Aedes mcintoshi

Scientific classification
- Kingdom: Animalia
- Phylum: Arthropoda
- Class: Insecta
- Order: Diptera
- Family: Culicidae
- Genus: Aedes
- Subgenus: Neomelaniconion
- Species: A. mcintoshi
- Binomial name: Aedes mcintoshi (Huang, 1985)

= Aedes mcintoshi =

- Genus: Aedes
- Species: mcintoshi
- Authority: (Huang, 1985)

Species of mosquito

Aedes mcintoshi is a species complex of zoophilic mosquito belonging to the genus Aedes.

==Distribution==
This mosquito species prefers shallow wetland regions known as dambo habitats like those found in Kenya.

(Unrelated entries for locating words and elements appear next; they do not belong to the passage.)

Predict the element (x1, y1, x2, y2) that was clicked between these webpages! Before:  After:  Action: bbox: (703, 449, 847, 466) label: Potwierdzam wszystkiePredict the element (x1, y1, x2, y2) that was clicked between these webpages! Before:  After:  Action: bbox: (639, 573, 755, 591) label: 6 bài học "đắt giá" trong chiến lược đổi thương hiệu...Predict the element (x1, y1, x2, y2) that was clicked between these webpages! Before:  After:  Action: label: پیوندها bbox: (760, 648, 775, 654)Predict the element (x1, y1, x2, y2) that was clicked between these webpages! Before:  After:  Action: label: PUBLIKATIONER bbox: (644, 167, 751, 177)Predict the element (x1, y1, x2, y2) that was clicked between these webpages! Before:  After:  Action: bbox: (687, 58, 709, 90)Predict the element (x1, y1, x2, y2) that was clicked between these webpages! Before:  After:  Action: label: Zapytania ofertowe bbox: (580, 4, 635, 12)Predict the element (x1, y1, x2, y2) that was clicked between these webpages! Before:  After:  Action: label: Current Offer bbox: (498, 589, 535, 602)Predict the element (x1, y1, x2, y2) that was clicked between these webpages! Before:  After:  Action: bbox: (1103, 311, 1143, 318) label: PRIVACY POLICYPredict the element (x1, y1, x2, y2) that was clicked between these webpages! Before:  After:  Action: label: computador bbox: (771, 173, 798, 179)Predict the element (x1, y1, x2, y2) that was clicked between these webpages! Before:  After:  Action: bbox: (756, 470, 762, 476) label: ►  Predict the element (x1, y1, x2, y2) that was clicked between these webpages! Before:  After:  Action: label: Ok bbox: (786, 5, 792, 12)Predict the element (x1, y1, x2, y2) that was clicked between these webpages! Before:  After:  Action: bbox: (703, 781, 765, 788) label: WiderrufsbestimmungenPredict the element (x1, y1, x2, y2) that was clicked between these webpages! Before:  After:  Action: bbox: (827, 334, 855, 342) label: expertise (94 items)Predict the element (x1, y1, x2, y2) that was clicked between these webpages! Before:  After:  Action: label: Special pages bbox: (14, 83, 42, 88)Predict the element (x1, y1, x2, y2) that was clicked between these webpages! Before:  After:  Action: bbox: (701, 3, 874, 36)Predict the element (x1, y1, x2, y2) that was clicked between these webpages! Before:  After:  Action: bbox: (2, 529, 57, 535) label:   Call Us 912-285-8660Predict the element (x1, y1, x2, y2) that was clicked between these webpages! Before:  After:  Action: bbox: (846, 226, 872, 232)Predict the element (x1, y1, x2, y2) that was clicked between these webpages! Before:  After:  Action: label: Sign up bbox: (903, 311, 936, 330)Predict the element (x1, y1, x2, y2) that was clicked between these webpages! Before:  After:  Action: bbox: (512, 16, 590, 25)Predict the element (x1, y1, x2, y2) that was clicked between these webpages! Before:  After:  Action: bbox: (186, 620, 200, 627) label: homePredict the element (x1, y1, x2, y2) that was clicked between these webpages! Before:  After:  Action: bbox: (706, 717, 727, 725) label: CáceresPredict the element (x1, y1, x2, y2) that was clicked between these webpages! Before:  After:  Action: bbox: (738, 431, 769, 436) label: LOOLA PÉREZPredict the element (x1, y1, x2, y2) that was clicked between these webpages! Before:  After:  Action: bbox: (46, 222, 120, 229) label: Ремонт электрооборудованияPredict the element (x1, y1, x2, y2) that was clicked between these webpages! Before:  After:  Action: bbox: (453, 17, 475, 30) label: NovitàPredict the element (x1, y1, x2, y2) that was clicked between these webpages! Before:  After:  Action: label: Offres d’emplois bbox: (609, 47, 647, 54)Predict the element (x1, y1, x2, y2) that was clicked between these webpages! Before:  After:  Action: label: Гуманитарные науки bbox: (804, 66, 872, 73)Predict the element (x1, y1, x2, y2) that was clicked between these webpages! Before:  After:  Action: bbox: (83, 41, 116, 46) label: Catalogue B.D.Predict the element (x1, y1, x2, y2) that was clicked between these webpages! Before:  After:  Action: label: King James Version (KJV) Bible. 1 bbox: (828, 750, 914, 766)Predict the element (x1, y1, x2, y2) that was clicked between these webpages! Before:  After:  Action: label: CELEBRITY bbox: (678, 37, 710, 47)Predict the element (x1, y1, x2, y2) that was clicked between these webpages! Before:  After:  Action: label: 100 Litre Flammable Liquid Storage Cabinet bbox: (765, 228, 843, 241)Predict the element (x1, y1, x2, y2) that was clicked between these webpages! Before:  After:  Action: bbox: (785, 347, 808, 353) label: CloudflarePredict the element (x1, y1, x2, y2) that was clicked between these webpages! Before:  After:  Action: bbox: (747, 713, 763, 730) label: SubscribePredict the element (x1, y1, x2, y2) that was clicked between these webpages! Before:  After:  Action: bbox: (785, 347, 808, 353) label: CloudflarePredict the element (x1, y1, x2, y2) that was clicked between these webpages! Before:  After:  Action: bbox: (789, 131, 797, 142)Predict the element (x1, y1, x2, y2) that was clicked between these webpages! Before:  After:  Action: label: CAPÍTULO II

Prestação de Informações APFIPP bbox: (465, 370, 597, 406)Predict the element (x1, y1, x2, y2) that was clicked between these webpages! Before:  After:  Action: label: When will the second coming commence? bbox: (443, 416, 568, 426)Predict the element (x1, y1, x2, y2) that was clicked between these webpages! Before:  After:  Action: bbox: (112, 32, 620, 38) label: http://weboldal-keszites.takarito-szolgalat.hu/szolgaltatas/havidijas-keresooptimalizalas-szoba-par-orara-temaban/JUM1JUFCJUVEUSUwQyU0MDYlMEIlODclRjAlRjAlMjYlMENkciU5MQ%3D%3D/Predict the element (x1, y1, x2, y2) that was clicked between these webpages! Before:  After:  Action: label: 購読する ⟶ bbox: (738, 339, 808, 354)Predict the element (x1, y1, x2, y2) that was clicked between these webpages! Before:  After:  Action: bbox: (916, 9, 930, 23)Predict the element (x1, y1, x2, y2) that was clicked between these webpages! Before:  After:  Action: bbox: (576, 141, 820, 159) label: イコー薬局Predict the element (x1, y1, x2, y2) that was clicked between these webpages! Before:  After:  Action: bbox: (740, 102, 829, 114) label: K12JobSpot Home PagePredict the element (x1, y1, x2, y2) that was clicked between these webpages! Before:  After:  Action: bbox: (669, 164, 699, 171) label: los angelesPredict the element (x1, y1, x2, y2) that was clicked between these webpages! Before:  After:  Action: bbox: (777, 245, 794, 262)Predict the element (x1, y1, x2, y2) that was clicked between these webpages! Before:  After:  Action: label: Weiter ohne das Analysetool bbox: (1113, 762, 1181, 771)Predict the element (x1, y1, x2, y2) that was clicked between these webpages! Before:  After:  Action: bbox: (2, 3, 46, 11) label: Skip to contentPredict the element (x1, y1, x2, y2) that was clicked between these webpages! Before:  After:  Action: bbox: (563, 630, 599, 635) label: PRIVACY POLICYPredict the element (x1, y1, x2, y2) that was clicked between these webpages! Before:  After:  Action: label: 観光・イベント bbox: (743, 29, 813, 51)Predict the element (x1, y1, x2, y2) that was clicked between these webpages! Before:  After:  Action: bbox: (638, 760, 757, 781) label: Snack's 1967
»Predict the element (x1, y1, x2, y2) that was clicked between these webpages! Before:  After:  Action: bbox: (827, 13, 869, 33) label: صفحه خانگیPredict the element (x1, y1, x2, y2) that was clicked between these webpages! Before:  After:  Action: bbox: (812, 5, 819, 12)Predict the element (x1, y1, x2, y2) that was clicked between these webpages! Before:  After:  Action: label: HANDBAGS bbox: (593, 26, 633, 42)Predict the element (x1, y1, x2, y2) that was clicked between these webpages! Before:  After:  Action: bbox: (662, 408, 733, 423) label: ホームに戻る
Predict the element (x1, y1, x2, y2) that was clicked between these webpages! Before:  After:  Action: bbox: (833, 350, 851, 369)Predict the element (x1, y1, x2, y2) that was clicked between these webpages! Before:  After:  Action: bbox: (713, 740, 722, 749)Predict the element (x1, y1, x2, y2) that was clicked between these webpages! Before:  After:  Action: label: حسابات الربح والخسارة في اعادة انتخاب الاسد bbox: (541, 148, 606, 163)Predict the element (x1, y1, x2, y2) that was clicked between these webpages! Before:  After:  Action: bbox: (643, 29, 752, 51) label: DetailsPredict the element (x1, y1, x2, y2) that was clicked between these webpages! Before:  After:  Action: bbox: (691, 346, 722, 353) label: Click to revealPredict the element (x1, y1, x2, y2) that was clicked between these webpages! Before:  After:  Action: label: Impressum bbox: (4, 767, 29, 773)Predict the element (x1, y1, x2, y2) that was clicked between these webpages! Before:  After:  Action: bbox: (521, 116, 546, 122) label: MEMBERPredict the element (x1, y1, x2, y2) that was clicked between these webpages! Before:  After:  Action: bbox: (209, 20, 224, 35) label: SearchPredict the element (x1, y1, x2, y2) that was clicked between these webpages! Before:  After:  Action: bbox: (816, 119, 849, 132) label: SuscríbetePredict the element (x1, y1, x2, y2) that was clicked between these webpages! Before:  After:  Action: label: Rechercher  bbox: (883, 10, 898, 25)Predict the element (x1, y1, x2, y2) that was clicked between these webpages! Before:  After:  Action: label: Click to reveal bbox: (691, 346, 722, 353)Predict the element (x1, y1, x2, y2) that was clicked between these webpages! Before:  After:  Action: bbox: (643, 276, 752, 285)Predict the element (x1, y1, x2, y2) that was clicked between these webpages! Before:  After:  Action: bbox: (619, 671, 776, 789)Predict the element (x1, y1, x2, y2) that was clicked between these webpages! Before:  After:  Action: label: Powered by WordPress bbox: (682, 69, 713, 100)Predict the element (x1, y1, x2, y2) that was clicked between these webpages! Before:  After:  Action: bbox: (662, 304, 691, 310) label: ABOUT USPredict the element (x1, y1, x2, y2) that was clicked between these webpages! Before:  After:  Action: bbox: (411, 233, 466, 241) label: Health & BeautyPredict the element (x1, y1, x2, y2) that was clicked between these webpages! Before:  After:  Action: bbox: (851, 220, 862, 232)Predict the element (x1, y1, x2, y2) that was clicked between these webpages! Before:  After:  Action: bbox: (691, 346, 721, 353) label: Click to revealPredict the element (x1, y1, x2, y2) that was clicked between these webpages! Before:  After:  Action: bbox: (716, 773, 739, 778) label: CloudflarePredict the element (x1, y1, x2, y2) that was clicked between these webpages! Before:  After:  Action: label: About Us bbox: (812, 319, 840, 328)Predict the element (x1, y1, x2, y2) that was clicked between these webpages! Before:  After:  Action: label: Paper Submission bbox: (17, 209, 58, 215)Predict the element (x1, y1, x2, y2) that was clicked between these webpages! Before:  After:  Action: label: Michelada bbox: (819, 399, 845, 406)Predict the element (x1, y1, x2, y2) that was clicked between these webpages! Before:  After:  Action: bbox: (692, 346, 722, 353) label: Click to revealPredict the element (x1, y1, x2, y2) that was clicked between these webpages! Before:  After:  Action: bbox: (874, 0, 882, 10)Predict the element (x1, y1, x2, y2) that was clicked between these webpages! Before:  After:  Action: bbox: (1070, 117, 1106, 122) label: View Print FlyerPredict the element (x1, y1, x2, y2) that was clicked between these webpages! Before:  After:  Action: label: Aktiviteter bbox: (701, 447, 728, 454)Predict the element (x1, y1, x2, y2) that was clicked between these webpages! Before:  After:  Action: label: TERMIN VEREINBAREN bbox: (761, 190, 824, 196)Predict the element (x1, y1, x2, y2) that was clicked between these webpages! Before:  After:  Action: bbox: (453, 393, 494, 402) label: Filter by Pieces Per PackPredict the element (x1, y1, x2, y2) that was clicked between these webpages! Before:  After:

Its presence has also been recorded in India.

==Description==
Females deposit their eggs in areas that are likely to flood, with the eggs being able to sustain hatching until they have been submerged for a significant period of time.

==Medical importance==
Aedes mcintoshi has been described as a primary vector for Rift Valley fever virus. It can transmit this virus to other hosts during the act of blood-feeding, as well as to its own progeny through transovarial transmission. It is also a vector of pathogens such as Plasmodium spp., Bunyamwera virus, Pongola virus, and others.